**Passage shown:**
Parent POM and BOM: Simplifying Dependency Management and Version Conflict Resolution

This blog addresses the options available to better manage the conflicting dependency versions and discuss a standard and consistent way to manage the dependencies using maven. Basic maven knowledge is assumed.

Problem Statement

Developers usually face lot of problems to resolve the dependency version conflicts. Maven has became the goto tool to handle dependencies management for java applications. It is very easy to declare the dependencies with specific version in Maven POM files.

But even after that conflict resolution specially in case of transitive dependency can be quite complex. In large projects, it is important to centrally manage and reuse the most relevant dependency versions. This approach ensures sub projects don’t face the same challenges. Let’s first briefly understand how maven resolves versions.

How Maven resolves dependency versions

Dependencies can be declared in a direct way or a transitive way. When maven loads all the relevant dependencies with correct version it draws a tree of direct and transitive dependencies.

In this image the first level are all the direct dependencies occurring in the order declared in the pom.xml. The next level is a simple view of couple of dependencies referred by 1st level dependency.

Maven works on the principle of short path and first come called as “Nearest Definition” or “Dependency Mediation” to resolve the conflicting version. In this example the dependencies nearest to the root will be picked. This is the breadth first traversal of a tree. In the image, the highlighted ones will be picked. You can observe that potential version conflicts will happen for the slf4j-api version.

As the project grows and adds lots of transitive dependency one has to painstakingly put up the correct versions in the pom. To resolve issues, you need to define it in pom explicitly or exclude from some entries. There are many ways to define the version in the pom but what is desired is a standard and centralized way to manage the dependencies so that it can be reused.

This is more evident in a multi module project or multiple applications related to single group where you want to manage with consistent dependencies version.

Possible Solutions

There may be various ways to solve this problem but I consider following two options as the most simple and relevant one. Both the options enable reusability by the age old principle i.e. inherit or include (composition).

**Goal a:**
Copy out the entries starting at the line that contains "This screenshot has height=966, width=1546." and ending at the line that contains "tap(327, 384)", including both of those lines.

**Dataset excerpts:**
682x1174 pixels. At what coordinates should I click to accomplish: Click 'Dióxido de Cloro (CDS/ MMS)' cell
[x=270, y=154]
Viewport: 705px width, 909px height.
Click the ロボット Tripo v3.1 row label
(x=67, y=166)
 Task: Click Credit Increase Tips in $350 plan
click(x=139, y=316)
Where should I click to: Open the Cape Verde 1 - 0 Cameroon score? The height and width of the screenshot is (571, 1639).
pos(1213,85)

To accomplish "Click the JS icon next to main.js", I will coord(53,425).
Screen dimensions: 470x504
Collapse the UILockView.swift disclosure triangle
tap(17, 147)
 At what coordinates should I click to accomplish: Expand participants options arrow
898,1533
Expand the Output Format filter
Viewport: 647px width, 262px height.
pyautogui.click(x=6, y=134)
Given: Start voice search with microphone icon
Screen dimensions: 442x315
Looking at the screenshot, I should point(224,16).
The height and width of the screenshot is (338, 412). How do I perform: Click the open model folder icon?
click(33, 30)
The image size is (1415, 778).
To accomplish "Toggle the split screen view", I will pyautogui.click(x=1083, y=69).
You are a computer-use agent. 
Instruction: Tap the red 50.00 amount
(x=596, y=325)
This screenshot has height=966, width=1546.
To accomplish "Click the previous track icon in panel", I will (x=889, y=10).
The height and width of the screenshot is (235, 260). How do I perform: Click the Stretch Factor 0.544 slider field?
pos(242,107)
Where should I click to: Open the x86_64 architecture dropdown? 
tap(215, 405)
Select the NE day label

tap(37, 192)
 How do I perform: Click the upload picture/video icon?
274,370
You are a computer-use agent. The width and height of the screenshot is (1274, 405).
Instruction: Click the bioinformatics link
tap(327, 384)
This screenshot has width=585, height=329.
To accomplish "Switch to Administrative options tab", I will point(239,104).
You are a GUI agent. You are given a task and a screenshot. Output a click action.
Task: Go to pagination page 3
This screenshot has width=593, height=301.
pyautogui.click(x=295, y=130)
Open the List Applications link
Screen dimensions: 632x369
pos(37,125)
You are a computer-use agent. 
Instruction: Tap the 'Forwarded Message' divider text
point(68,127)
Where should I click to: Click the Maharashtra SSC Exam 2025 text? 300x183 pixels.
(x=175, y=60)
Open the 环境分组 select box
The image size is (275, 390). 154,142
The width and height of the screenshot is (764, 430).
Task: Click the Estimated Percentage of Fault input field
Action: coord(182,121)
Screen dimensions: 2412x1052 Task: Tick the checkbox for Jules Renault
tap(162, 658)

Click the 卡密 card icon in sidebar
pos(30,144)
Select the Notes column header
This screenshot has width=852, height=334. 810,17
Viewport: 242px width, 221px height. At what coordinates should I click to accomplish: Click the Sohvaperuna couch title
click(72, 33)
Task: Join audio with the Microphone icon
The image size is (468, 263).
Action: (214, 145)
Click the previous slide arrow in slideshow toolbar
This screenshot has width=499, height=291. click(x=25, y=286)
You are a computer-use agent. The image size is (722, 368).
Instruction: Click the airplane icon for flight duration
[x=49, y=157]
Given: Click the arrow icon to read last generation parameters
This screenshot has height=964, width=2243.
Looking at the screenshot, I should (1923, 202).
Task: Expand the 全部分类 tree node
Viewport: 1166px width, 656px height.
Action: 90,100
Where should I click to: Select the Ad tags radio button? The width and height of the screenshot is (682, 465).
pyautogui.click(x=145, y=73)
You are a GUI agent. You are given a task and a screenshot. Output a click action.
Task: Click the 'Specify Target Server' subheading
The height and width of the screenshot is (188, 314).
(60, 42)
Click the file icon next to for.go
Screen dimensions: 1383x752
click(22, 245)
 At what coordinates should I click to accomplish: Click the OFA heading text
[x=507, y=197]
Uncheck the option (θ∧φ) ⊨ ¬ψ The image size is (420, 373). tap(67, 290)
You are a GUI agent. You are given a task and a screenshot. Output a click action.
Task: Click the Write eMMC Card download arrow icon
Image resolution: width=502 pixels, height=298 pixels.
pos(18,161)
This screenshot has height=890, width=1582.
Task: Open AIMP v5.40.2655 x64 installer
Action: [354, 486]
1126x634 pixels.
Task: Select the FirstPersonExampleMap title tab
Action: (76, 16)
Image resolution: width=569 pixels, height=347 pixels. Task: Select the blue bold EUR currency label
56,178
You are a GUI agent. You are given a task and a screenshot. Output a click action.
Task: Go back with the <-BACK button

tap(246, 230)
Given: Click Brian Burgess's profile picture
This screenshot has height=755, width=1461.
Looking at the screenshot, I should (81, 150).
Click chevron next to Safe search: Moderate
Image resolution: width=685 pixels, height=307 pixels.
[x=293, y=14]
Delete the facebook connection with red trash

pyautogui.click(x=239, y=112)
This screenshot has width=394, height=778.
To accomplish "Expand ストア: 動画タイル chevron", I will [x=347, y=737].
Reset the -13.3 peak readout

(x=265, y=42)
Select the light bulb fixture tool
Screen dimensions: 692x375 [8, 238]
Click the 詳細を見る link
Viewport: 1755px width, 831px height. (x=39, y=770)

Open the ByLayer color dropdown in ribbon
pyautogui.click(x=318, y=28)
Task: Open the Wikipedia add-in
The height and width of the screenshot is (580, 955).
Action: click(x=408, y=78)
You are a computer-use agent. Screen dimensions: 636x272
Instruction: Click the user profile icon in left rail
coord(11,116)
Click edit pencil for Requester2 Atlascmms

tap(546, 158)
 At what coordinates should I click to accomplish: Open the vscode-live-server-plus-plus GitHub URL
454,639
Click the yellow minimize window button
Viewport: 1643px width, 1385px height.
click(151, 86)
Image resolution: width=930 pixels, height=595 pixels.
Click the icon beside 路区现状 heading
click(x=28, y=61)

**Goal b:**
List every section heading that appears below the title in the Maven dependency management text.

**Right answer a:**
This screenshot has height=966, width=1546.
To accomplish "Click the previous track icon in panel", I will (x=889, y=10).
The height and width of the screenshot is (235, 260). How do I perform: Click the Stretch Factor 0.544 slider field?
pos(242,107)
Where should I click to: Open the x86_64 architecture dropdown? 
tap(215, 405)
Select the NE day label

tap(37, 192)
 How do I perform: Click the upload picture/video icon?
274,370
You are a computer-use agent. The width and height of the screenshot is (1274, 405).
Instruction: Click the bioinformatics link
tap(327, 384)

**Right answer b:**
Problem Statement
How Maven resolves dependency versions
Possible Solutions